To further loosen the coupling between the extensions and the (core) framework, and therefore improve extensibility, we use Guice, which is a dependency injection library.

Every application that uses Guice has a main injector that holds a dependency graph. Typically, a graph looks like this:

The graph is automatically created by Grapher, where

  • Solid Edges: represents dependencies from implementations to the types they depend on.
  • Dashed edges: represents bindings from types to their implementation.
  • Double arrows: indicate that the binding or dependency is to a Provider.

When injecting, the Injector will search in the graph for a concrete implementation / instance and inject that to the constructor.
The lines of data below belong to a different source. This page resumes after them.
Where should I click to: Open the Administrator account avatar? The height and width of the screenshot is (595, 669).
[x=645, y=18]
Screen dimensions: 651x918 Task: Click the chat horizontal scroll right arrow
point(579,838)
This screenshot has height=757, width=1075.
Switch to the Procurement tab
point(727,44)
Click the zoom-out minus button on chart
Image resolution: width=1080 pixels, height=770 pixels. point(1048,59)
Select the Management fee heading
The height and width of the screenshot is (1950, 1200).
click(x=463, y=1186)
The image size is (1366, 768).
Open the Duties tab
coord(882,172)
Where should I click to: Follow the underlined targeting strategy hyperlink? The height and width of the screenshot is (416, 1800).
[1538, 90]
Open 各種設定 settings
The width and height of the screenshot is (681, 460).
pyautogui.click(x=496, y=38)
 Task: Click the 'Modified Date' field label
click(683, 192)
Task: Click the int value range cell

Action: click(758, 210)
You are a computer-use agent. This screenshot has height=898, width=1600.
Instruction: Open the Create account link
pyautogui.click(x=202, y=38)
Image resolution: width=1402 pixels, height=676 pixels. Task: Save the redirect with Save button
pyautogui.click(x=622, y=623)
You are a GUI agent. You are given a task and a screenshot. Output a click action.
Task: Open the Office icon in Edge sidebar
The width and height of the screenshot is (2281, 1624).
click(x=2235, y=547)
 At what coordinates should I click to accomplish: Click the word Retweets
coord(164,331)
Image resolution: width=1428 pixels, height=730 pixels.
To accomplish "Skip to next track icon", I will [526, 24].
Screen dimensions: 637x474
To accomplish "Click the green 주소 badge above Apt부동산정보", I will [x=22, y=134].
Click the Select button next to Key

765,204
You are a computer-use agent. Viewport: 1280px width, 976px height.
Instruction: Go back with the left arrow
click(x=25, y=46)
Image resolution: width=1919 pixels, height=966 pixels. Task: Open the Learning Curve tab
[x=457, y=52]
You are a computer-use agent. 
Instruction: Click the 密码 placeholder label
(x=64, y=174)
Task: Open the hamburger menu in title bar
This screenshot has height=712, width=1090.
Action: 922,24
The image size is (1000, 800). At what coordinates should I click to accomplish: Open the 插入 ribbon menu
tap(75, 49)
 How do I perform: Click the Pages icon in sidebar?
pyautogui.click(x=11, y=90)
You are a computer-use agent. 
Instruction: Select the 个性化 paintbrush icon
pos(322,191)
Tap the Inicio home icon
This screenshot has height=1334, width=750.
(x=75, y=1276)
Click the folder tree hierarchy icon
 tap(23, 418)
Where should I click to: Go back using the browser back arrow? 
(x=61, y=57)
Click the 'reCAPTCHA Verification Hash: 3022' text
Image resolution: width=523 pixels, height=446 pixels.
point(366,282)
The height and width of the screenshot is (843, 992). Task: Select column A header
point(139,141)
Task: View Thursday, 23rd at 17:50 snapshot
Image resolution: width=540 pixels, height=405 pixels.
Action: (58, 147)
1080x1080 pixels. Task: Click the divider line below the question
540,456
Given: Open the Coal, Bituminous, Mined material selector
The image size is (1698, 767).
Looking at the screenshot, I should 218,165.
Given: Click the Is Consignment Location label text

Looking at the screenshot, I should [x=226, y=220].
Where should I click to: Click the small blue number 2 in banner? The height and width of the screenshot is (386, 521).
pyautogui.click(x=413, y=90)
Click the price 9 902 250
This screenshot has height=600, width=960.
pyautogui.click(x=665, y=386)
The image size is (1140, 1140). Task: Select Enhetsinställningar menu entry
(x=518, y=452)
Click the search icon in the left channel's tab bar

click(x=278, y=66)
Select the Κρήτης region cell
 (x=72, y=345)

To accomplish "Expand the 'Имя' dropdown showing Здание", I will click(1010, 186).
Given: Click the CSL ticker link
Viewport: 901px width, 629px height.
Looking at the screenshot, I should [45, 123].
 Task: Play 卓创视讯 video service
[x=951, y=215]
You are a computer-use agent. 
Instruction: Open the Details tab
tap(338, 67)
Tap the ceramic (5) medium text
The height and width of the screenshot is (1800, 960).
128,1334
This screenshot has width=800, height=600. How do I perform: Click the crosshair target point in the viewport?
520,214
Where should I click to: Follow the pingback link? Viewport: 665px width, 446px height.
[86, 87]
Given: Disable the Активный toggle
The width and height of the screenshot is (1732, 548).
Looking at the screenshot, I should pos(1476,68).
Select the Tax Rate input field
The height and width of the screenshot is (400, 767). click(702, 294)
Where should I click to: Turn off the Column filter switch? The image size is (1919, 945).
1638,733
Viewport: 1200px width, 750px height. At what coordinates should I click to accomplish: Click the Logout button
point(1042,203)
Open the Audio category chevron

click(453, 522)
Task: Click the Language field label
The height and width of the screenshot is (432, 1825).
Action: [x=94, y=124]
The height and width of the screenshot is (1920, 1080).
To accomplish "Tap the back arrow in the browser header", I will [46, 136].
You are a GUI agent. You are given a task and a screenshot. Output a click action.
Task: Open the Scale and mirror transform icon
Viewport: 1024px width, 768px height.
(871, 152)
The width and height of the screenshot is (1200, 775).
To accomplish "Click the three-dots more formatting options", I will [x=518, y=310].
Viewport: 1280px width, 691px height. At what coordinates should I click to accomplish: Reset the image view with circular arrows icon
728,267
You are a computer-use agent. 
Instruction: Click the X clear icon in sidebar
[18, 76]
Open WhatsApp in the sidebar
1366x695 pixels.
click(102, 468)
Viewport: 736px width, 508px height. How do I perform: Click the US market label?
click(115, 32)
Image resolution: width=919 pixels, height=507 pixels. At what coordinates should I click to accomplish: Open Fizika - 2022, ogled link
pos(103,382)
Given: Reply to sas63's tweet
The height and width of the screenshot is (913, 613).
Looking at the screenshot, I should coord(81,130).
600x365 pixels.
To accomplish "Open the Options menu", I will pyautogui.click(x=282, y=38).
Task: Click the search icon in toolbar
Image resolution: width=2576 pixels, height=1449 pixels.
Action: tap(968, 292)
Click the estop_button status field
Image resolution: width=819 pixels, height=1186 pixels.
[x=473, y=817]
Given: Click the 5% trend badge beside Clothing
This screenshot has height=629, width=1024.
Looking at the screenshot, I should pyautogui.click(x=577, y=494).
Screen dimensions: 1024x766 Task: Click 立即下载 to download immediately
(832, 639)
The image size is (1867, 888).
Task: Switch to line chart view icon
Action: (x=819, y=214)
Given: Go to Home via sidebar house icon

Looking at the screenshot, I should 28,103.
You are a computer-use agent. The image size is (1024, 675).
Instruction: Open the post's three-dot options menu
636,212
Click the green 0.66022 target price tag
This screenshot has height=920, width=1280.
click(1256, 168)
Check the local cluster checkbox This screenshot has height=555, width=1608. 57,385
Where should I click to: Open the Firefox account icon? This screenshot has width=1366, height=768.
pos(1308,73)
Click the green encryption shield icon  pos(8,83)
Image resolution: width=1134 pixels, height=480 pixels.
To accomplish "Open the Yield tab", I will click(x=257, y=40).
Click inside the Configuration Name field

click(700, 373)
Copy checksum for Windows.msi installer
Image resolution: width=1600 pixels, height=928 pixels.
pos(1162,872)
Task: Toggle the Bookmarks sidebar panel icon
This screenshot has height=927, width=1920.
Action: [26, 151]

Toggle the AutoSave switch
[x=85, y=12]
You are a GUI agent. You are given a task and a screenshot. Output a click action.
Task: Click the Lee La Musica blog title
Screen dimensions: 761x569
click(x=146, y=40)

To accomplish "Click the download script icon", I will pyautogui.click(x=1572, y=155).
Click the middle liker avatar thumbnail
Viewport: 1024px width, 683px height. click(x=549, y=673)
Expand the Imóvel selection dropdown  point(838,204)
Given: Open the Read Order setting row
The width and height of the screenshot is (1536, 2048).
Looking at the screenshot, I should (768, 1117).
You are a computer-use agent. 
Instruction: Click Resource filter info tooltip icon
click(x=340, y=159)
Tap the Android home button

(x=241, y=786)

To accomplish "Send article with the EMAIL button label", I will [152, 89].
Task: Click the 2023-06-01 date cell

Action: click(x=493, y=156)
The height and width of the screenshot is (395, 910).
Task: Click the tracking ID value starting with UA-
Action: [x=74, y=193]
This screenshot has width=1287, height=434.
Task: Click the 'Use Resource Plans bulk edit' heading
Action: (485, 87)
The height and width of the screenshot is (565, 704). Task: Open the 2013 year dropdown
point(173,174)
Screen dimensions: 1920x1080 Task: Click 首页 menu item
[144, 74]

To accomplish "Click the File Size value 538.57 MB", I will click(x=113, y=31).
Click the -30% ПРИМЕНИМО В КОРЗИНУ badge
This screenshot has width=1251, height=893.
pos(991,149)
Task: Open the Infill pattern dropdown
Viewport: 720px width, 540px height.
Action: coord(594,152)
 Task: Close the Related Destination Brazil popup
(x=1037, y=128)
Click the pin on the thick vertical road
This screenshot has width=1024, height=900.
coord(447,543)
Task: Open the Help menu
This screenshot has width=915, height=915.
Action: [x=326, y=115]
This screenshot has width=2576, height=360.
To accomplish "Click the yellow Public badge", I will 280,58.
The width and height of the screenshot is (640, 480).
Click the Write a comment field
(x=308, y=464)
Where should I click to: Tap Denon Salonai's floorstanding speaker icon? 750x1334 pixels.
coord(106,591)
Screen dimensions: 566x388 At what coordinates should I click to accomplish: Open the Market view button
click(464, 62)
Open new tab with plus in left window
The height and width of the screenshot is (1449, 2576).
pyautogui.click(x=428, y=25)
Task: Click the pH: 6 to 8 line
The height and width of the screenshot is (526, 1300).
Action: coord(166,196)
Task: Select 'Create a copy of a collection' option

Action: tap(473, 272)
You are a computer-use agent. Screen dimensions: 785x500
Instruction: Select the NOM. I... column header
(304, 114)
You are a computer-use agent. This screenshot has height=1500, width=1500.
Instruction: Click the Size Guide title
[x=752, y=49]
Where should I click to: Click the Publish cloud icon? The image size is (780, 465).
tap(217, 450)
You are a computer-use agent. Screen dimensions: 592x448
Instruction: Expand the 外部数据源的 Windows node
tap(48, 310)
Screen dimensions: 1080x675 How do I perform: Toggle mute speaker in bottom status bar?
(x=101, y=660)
Generally speaking, within the framework there is a (parent) Injector that is instantiated as follows:

injector = Guice.createInjector(modules);

Here, modules is a list/collection of modules that should be considered within Guice. More specifically, a module is an implementation of Guice’s Module interface, or rather a subclass of AbstractModule. In Slingshot’s case, each extension is already a Guice module (AbstractSlingshotExtension inherits from AbstractModule). Within that module, one specifies all the bindings this module provides. The bindings are explained in Extensions section.

Eclipse Workflow / Jobs

As mentioned, there are two phases within the framework: The configuration / system phase and simulation phase. The system phase is started the first time when Slingshot is needed within the Eclipse instance (in this case, when the launch configuration has started). In Eclipse, when a plugin is needed, an Activator class of that plugin will be instantiated. In this case, the framework’s Slingshot will be created. Afterwards, the module of Slingshot (SlingshotModule) will create the parent injector in which case all the extensions of any type will be imported, as well as the SlingshotSystem module:

Slingshot is based on Palladio’s Job Workflow Engine. When hitting the Launch button, the UI module will call the SimulationLauncher which will in turn create a SimulationRootJob. The root job is a CompositeJob consisting of multiple sub jobs in the following order:

  1. PreparePCMBlackboardPartitionJob: This will initialize the blackboard of the composite job that will contain all the data shared between the sub jobs.
  2. LoadModelIntoBlackboardJob: For every specified model in the launcher tab, the URI is loaded and parsed into the blackboard.
  3. SimulationJob: Slingshot’s custom job: It initializes the driver and starts the simulation.

Once the SimulationJob starts, we initialize the SimulationDriver, which in turn creates a child injector including all the extension behaviors. This step is needed because it is not possible to add new modules in an existing injector.

The child injector inherits the dependency graph from the parent injector, but it adds further modules to it which are invisible to the parent.